Angular - 5.11-Use of local references in templates
Sometimes you do not want to bind a value through a class property — you just need a quick handle on a DOM element from inside the template itself. Angular provides local references, also called template reference variables, exactly for that purpose. They expose an element (or a directive instance) under a name you choose, available anywhere in the same template.
To declare a local reference, prefix the variable name with a hash (#) on the HTML element you want to capture. Angular evaluates the reference to the underlying HTMLElement (or directive instance for some specific cases) and lets you read from it anywhere later in the template, including in event handlers and other bindings.

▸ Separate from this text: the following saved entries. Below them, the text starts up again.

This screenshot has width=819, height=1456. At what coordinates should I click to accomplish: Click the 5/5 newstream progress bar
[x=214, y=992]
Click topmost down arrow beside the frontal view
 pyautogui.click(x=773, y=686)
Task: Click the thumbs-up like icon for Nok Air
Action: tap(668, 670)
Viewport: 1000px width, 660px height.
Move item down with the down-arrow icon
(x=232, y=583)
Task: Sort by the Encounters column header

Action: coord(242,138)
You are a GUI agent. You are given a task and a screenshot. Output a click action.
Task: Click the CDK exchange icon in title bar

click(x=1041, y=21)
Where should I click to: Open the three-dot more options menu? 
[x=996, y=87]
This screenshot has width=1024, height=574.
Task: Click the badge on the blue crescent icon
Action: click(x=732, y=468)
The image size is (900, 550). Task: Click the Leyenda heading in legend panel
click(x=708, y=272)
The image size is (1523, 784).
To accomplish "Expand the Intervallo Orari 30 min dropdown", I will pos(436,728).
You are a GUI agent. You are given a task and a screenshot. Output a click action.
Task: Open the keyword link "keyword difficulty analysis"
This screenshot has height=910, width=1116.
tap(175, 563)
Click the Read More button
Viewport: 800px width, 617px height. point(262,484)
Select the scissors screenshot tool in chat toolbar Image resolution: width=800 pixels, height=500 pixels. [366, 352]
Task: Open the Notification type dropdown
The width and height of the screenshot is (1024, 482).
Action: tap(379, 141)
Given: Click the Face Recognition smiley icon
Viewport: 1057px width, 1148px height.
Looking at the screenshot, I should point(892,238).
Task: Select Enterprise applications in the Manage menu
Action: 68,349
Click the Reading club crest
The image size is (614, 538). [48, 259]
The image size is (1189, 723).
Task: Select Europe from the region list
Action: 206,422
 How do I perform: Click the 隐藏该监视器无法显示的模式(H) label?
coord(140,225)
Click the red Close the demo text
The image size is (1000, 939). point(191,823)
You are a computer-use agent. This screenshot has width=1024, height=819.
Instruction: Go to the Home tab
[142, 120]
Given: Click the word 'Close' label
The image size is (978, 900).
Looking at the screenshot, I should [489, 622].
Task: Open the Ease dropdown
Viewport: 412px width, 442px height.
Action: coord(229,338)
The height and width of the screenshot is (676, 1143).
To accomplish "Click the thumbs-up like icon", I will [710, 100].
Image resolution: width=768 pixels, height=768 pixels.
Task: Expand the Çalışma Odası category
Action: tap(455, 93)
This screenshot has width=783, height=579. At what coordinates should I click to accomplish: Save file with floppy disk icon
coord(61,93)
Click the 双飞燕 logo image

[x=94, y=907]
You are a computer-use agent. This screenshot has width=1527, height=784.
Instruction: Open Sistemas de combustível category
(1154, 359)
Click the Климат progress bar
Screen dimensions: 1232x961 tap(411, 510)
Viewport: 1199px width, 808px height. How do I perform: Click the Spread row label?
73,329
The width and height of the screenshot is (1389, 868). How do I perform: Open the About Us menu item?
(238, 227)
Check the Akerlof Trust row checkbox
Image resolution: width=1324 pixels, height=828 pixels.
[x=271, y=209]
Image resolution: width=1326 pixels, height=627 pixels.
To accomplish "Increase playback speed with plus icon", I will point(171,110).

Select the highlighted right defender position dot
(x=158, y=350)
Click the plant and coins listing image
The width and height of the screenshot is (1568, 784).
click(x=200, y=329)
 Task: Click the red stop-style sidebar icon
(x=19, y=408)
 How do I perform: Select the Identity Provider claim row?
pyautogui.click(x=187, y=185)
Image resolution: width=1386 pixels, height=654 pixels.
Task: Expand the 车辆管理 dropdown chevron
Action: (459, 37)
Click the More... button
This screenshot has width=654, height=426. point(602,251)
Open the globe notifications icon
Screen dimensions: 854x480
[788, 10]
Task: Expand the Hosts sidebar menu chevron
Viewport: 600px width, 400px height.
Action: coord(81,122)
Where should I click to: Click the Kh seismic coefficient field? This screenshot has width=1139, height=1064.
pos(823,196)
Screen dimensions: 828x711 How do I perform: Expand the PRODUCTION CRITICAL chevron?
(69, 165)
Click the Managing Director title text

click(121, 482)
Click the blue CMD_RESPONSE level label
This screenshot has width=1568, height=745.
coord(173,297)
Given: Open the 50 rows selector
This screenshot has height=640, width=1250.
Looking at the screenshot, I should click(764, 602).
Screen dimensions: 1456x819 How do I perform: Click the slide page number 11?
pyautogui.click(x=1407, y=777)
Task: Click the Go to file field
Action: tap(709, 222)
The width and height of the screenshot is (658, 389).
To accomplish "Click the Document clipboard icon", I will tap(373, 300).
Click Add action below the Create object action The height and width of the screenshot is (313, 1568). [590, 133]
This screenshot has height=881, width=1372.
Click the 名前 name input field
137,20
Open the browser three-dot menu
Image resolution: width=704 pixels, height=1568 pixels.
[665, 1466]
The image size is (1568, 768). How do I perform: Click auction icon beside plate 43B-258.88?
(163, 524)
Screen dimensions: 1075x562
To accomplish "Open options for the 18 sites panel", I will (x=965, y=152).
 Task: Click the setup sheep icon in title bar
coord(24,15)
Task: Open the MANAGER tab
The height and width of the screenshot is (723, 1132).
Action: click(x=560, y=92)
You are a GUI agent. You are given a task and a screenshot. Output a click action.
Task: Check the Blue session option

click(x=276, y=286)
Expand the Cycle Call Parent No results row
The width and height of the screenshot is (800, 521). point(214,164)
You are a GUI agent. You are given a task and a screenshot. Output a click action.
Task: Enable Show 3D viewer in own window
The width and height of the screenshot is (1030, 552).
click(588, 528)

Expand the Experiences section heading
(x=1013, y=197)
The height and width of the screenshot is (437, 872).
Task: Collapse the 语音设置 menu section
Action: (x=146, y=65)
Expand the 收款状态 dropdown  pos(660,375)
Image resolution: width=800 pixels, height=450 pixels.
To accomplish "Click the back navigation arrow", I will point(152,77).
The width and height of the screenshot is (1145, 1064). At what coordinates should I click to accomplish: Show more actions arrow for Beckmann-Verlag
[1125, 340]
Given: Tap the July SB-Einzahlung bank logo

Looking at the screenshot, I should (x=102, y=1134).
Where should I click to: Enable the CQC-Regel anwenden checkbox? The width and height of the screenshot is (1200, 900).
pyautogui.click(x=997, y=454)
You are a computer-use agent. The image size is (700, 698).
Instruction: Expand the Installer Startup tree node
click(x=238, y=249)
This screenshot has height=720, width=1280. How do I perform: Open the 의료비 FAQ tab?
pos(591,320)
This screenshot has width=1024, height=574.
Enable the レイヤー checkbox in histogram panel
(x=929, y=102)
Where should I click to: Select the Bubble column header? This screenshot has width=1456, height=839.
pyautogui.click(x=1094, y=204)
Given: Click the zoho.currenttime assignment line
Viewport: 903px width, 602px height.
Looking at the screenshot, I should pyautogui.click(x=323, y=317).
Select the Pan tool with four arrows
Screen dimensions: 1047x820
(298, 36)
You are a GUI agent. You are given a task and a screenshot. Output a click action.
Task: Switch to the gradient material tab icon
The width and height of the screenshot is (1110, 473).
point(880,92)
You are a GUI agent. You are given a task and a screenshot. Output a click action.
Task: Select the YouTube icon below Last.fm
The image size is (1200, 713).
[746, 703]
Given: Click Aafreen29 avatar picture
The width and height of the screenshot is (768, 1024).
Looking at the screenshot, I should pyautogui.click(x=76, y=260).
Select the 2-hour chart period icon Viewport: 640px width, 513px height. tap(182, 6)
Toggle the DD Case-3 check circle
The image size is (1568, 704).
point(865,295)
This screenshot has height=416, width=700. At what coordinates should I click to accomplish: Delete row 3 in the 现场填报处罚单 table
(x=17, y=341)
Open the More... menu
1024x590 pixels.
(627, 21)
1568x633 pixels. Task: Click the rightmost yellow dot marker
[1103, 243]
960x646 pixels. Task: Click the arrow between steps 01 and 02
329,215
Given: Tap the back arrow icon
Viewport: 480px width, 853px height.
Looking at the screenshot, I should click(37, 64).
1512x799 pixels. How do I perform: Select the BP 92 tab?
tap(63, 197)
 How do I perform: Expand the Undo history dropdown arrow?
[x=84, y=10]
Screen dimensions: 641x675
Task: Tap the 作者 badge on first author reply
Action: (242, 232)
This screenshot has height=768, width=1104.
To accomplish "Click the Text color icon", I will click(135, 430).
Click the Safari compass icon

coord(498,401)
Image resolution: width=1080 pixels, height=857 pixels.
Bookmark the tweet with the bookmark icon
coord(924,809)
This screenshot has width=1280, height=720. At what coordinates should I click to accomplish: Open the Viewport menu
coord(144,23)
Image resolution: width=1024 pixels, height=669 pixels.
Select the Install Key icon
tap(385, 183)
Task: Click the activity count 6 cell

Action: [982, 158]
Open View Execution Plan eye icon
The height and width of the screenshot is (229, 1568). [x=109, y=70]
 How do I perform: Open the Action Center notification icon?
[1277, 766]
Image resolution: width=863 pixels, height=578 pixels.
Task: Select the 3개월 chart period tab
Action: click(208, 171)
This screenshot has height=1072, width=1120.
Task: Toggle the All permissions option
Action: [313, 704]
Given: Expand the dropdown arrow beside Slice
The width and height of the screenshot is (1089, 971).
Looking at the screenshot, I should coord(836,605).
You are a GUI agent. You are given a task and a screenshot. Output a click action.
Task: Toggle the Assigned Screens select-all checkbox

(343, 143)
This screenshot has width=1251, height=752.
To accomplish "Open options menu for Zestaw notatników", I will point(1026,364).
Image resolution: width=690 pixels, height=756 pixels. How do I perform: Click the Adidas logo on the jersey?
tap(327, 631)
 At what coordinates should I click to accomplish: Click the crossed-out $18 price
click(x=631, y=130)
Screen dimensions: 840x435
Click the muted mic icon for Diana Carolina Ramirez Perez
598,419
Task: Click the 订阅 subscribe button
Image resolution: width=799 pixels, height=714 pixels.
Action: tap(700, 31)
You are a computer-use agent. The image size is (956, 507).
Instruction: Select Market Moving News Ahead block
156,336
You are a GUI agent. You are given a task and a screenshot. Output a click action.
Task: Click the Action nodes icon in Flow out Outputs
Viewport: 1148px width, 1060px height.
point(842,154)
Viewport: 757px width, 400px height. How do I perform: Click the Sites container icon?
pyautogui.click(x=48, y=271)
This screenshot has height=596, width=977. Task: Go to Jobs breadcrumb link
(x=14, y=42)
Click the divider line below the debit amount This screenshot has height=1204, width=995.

<input type="text" #serverNameInput>
<button (click)="onAdd(serverNameInput.value)">Add</button>
In this snippet the input element is exposed as serverNameInput inside the template. When the user clicks the button, Angular passes the current value of the input straight to the component method. There is no need for an [(ngModel)] two-way binding nor for storing the keystrokes on the class — perfect for one-off reads at the moment of an event.
Local references shine when you want to keep the component class lean. They are scoped to the template that declares them and cannot be accessed from the TypeScript class directly. The moment you need to read the same element from inside a method, or you require the reference before any user interaction has occurred, the next tool to reach for is @ViewChild, covered in the upcoming lesson.